Now that the Iowa caucus is over, Clinton and her media supporters are claiming “victory” after “winning” the caucus vote by a grand total of four. Yes, that’s right, just four measely votes. The UK The Guardian is reporting that Clinton only “won” because of a little known “rule” that in the case of a “tie”—probably determined by a loud, unhappy pro-Hillary minority—in a precinct, the “winner” was literally decided by a coin toss. The newspaper reported that Clinton somehow “won” all six of the precinct votes that were determined by a coin toss. 

While a few polls had predicted that Sanders would win by a narrow margin, The Progressive noted that it was unlikely that Sanders would actually win outright because “each of Iowa's 1,681 precinct caucus sites as a bunch of tiny states in an electoral college setting.  Every four years, each precinct is given a preset number of delegates, but instead of it being based on the total population of the precinct, it's based on how many Democrats voted in recent presidential and gubernatorial elections…Like the rest of the nation, 2014 was a notoriously low-turnout election for Iowa Democrats.  The Democrats who did vote, skewed older, more conservative, and more likely to vote for Hillary.  In addition, there are many precincts that might have a lot of people that voted Democrat, but for whatever reason don't participate in the caucuses…Which means that some districts with a more 'liberal' views who likely would favor Sanders were not motivated to vote in the 2014 mid-terms, and would be under-represented in the equivalent 2016 Iowa caucus precinct, and be more heavily skewed to the more Hillary-friendly caucus attendee.”

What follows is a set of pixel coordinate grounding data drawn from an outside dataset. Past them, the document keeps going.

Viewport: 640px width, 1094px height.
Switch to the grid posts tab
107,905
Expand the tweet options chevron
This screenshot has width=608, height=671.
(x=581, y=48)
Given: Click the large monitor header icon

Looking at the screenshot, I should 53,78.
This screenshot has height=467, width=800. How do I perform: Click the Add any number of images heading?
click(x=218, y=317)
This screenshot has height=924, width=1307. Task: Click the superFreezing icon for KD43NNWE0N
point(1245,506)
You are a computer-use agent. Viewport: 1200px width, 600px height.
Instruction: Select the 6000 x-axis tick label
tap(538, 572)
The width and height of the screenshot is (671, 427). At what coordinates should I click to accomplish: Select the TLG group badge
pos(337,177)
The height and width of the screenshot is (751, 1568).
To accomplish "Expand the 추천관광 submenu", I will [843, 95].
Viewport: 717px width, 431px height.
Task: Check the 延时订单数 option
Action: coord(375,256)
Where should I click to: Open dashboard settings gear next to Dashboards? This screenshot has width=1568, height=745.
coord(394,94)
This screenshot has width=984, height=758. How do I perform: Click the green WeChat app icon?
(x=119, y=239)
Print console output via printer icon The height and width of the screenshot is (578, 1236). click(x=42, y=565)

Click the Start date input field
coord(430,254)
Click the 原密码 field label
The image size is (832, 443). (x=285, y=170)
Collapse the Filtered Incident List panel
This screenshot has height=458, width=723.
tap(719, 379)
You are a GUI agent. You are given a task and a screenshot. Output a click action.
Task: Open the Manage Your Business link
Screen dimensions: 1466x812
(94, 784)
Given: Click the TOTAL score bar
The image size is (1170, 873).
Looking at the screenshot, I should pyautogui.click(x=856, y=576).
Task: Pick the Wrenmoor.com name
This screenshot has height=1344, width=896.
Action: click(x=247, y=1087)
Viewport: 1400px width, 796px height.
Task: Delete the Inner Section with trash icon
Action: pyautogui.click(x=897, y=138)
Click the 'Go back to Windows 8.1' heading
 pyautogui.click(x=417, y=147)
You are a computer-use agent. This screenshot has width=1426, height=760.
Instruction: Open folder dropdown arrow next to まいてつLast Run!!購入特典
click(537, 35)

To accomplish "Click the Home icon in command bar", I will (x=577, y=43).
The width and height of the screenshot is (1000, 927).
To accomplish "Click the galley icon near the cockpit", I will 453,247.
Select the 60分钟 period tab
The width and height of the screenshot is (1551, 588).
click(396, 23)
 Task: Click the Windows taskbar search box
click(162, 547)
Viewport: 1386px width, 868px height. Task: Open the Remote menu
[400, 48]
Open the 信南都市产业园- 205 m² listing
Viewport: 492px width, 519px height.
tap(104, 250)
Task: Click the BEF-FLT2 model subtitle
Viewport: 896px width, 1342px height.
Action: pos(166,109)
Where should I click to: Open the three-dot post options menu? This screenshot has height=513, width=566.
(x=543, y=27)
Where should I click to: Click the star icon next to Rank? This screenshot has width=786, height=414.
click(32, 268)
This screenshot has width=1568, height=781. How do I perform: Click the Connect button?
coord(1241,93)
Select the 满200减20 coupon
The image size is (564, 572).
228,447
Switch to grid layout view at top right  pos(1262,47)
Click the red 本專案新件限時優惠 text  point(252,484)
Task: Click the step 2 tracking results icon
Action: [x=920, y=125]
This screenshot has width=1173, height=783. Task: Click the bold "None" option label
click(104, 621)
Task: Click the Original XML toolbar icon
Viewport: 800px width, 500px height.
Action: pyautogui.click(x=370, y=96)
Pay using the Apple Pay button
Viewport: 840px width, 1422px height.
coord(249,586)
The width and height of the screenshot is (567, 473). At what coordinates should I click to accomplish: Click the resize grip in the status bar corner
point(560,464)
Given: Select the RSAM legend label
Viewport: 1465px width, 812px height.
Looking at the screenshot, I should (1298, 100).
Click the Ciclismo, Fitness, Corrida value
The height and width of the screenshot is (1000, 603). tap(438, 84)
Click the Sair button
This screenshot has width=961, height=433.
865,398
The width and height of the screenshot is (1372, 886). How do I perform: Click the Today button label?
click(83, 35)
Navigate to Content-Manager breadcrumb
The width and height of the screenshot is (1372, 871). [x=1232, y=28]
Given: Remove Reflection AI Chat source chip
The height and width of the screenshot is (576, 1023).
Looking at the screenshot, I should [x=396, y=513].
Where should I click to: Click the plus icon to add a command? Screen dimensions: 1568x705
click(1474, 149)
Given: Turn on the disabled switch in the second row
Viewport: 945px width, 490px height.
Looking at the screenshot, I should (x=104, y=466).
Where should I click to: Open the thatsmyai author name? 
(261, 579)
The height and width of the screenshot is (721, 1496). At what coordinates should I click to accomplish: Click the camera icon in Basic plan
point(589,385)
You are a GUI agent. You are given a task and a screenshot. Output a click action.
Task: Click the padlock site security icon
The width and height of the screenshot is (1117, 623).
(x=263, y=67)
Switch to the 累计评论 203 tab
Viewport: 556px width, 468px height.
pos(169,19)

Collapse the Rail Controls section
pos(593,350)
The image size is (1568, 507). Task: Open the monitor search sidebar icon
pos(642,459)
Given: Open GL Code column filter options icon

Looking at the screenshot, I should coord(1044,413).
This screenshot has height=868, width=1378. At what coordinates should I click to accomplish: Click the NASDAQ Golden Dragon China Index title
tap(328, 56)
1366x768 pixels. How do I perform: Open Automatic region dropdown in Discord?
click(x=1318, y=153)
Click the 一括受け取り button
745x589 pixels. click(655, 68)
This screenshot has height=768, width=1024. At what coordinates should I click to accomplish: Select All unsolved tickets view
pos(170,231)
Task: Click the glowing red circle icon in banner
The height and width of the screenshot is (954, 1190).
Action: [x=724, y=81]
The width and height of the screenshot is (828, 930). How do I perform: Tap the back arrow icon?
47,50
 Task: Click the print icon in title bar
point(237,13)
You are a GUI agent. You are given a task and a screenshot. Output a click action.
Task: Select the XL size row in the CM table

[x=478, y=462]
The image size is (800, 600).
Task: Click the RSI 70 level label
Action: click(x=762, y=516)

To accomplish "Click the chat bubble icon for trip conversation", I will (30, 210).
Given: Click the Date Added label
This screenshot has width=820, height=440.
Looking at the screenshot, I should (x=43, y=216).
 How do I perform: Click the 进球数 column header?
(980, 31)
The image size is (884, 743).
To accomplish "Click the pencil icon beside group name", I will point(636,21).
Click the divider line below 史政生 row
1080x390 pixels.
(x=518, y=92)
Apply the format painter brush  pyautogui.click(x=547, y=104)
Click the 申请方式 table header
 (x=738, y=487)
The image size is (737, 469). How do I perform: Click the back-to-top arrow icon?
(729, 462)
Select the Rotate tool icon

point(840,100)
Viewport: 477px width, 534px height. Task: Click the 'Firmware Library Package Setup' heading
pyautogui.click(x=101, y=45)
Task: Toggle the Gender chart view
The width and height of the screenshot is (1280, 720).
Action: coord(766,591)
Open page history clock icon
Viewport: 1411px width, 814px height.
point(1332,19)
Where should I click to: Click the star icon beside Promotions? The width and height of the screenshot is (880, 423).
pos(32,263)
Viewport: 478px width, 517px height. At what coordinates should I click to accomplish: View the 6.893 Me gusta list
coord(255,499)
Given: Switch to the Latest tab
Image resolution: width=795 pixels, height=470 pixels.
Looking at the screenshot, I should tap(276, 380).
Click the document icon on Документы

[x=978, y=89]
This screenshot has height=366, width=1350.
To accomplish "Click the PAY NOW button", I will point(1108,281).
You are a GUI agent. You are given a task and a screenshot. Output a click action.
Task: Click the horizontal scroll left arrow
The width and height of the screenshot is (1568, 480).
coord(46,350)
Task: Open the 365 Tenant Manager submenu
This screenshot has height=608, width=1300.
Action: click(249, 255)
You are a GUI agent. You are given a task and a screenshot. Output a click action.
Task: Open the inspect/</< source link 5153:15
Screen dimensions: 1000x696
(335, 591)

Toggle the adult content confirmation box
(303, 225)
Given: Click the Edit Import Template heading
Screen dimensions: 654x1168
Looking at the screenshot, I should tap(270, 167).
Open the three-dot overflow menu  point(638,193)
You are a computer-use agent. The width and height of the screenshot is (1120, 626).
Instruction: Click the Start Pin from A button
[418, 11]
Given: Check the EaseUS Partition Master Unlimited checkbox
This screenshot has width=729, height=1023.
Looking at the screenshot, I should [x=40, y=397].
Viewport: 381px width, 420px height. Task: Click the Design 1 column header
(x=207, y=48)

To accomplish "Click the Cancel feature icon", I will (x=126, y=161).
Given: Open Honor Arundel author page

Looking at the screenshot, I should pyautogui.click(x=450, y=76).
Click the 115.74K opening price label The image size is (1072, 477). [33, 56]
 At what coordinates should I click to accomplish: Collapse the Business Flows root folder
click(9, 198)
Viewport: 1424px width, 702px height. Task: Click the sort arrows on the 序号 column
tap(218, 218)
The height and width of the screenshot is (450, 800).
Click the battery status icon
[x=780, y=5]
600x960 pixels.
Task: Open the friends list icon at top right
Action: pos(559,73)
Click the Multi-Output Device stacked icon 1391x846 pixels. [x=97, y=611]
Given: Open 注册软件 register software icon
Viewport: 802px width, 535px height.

For the time being, Clinton and her sycophants can claim “victory” at least for the reason she did not “lose” in the way she did in 2008, when she placed third behind Barack Obama and John Edwards. But exit polls showed that first time caucus voters supported Sanders by a nearly 2-1 margin, and this could mean trouble for Clinton in more reliably “blue” states, unless Sanders begins to lose momentum. In fact, Clinton will likely have to rely on more conservative voters in “red” states that likely will not vote Democratic in the national election.